At age 15, the habits Australian teenagers build—or fail to build—can reshape the trajectory of their health for decades to come. A University of Adelaide study tracking thousands of young Australians has revealed which groups are most likely to slip through the cracks during the critical transition from high school to university and work, missing out on the protective benefits that regular exercise provides.
The research matters because the stakes are substantial. Sustained recreational exercise in youth improves fitness, strengthens physical health, boosts self-esteem, reduces psychological distress, and establishes patterns that dramatically lower disease risk in adulthood. Yet Australia's young people are exercising less regularly with each passing year after leaving secondary school, according to data from the Longitudinal Survey of Australian Youth (LSAY), a long-running national study that follows cohorts as they navigate early adulthood.
The findings expose unexpected blind spots in our understanding of who struggles most. Females face significant structural and cultural barriers—reduced opportunities, lower access to diverse sports, and divergent parental and cultural expectations that discourage participation. But the researchers were surprised to discover that academic high achievers also fall into the at-risk category, a pattern that highlights how intense academic pressure can crowd out time and energy for self-care during formative years. Low self-efficacy, reluctant exercisers, and young people experiencing socioeconomic disadvantage round out the vulnerable groups.

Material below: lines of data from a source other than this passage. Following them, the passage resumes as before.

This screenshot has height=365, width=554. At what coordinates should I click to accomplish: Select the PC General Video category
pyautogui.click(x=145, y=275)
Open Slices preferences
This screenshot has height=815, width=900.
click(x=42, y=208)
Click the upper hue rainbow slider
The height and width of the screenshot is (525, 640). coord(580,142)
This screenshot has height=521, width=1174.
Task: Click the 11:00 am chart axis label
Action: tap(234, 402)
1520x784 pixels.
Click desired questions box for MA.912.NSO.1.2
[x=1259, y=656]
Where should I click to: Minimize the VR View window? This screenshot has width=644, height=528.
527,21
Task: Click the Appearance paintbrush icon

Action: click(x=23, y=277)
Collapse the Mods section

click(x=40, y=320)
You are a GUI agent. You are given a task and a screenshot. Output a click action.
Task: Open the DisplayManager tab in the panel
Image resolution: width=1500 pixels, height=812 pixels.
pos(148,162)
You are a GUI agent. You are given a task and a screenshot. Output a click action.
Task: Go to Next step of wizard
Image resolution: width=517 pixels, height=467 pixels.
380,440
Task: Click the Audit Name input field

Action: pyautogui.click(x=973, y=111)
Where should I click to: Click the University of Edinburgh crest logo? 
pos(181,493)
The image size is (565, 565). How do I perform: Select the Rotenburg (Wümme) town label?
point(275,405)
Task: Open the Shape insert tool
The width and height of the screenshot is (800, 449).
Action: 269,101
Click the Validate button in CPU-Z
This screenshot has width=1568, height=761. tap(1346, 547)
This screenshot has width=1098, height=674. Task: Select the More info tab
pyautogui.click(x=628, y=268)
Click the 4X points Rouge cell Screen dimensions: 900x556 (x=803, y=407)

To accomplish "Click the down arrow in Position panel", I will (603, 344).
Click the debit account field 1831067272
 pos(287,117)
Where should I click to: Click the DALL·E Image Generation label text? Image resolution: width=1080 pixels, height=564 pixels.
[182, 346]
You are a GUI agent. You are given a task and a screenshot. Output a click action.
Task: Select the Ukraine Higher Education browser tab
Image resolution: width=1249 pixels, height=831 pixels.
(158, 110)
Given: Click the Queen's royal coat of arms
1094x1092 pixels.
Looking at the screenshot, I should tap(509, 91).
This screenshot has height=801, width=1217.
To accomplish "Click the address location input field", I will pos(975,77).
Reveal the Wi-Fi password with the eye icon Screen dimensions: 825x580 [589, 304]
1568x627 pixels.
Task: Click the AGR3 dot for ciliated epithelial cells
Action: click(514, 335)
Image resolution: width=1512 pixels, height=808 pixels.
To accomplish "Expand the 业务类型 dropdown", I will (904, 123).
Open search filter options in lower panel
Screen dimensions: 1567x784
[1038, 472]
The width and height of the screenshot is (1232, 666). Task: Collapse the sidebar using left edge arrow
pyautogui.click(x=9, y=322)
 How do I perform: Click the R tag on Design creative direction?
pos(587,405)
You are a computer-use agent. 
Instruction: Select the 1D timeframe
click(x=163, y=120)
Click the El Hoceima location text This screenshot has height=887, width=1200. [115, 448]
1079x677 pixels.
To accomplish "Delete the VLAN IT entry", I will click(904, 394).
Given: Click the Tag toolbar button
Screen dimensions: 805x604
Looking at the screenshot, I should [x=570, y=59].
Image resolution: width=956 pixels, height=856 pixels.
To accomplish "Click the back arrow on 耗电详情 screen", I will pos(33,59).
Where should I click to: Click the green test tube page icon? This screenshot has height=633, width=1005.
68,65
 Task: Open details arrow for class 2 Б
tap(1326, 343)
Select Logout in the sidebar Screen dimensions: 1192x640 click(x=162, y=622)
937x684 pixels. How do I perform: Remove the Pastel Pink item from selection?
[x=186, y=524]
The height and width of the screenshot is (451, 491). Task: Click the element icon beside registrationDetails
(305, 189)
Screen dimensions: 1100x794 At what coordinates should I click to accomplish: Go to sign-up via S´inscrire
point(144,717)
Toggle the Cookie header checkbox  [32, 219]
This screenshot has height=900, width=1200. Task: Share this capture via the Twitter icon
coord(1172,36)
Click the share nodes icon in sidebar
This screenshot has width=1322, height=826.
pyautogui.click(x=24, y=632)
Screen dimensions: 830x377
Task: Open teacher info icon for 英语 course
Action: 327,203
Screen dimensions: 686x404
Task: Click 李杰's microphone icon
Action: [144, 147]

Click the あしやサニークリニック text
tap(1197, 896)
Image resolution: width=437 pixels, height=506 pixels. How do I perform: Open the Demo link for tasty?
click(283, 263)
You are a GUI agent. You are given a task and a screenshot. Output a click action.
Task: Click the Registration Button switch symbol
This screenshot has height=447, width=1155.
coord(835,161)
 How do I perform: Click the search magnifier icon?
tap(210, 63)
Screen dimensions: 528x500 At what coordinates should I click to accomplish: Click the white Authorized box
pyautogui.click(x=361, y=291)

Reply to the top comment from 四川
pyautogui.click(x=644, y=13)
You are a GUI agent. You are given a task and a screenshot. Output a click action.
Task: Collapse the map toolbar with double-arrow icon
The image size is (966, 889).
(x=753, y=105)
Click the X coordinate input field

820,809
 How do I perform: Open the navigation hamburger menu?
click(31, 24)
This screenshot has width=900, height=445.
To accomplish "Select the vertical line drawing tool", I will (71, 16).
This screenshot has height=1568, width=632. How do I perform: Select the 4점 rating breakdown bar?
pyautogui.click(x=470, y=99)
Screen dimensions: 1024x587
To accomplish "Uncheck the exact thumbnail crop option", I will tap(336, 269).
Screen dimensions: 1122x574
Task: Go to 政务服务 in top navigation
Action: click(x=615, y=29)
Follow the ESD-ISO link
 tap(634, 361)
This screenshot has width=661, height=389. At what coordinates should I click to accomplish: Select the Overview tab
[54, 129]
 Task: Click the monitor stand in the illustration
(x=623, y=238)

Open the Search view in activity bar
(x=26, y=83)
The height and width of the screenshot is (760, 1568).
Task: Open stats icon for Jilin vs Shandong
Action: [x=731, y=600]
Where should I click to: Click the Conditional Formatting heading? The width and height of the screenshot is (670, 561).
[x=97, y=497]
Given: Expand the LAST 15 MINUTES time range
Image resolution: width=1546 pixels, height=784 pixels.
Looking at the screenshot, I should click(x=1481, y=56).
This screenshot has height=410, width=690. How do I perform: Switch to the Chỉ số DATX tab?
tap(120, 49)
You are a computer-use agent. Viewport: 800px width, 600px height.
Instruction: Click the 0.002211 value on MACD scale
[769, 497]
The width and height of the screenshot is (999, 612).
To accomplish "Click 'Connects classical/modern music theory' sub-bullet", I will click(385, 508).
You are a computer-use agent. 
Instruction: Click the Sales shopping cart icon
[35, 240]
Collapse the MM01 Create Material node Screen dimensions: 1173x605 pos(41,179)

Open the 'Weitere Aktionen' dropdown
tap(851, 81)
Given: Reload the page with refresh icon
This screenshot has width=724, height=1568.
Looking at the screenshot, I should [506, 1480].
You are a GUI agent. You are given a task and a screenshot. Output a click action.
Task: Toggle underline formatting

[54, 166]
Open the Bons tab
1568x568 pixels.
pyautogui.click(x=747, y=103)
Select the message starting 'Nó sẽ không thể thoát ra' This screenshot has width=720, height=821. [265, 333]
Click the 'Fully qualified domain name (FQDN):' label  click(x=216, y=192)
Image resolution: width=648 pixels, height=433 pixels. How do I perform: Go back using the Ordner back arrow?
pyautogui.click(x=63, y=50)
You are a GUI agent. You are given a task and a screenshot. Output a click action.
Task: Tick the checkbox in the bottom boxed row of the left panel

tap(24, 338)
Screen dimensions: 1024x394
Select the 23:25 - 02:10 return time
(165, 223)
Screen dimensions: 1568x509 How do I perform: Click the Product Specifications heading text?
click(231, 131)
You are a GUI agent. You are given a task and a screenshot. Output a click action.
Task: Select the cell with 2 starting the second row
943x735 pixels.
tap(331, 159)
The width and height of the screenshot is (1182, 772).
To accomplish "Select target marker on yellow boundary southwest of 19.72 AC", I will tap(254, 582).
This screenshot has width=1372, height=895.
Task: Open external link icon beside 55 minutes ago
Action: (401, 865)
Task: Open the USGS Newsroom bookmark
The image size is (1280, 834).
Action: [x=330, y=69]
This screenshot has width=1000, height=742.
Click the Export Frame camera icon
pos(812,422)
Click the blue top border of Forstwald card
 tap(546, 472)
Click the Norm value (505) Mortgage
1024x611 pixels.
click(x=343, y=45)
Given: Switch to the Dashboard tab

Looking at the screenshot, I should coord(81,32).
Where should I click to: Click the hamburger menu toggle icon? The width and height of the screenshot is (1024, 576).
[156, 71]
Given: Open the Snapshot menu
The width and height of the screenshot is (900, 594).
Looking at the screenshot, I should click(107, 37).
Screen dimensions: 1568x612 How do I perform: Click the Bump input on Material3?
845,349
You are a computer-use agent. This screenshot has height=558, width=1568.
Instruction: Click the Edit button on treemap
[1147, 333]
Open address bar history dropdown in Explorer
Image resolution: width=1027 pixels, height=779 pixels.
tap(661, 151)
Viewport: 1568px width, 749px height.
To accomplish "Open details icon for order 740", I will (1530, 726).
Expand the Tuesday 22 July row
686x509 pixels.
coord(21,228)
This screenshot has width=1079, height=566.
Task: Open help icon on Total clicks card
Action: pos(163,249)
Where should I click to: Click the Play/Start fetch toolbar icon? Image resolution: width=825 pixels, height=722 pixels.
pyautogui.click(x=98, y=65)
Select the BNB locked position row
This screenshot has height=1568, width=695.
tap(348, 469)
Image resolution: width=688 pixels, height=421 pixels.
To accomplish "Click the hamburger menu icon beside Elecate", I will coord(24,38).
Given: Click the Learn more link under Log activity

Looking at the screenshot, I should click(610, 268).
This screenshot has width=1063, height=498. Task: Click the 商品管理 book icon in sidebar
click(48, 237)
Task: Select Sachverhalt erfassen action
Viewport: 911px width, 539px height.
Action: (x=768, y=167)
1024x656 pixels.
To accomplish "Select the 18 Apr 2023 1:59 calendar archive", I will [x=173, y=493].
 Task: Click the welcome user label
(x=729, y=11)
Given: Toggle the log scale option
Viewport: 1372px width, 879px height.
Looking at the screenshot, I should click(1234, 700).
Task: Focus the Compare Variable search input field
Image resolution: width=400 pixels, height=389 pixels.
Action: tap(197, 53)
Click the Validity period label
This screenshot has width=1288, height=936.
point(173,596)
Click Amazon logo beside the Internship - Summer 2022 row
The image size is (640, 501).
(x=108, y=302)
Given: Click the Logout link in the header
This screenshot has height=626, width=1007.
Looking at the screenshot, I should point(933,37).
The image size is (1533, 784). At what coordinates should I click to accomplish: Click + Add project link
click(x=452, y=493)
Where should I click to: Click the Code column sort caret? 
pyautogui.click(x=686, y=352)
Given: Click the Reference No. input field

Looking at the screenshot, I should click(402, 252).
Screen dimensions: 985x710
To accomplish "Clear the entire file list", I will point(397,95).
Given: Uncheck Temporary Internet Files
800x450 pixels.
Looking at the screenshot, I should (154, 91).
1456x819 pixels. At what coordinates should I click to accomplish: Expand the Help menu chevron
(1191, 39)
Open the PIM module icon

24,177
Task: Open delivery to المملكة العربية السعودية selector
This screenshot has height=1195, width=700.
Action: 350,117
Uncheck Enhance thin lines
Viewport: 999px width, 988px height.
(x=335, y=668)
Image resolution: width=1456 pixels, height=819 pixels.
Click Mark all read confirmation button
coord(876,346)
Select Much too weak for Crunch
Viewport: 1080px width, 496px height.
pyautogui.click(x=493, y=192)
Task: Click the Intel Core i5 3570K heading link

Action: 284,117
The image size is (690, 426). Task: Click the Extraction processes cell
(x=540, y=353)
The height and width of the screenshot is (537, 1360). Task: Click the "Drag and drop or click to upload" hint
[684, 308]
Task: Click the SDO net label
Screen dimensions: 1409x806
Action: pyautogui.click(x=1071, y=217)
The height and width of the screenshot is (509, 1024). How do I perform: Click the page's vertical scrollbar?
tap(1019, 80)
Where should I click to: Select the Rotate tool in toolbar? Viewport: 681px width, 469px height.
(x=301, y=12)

"It is well known that sustained regular exercise in young people improves fitness, physical health, self-esteem, reduces distress and sets up long-term patterns that reduce disease risk in adulthood," says Associate Professor Oliver Schubert from the University of Adelaide's Adelaide Medical School and Northern Adelaide Local Health Network. "There seems to be a critical period in people's teens, around the age of 15, to establish these behaviours."
Dr Julie Morgan, lead author of the study and Clinical Associate Lecturer at the University of Adelaide's Discipline of Psychiatry, emphasizes that the gender gap involves more than simple preference. "The disadvantage experienced by females is influenced by reduced opportunity, lower access, and lack of sports diversity, but also divergent parental and cultural expectations, stereotypes, and role models," she explains. Psychological factors like perceived sports competency also play a role.
The strength of this research lies in its methodology. Unlike earlier cross-sectional studies that capture a single moment in time, the LSAY's high follow-up rate and large sample size allowed researchers to track trajectory-based patterns over years, producing more robust evidence for policy development. Jana Bednarz, senior statistician at the University of Adelaide, conducted the longitudinal modelling analyses that revealed these patterns with clarity previously impossible to achieve.
The researchers call for early intervention. Secondary schools, particularly in final years when academic pressure intensifies, have a key role to play. Universities and vocational institutions should run programs that actively support physical activity. But responsibility extends beyond education: state governments and local councils must ask whether current leisure infrastructure meets young people's needs, and funding for grassroots community sport across gender and socioeconomic lines is critical.
Identifying these at-risk groups by age 15 offers a real opportunity to shift trajectories before habits calcify. The window is narrow, but it is open.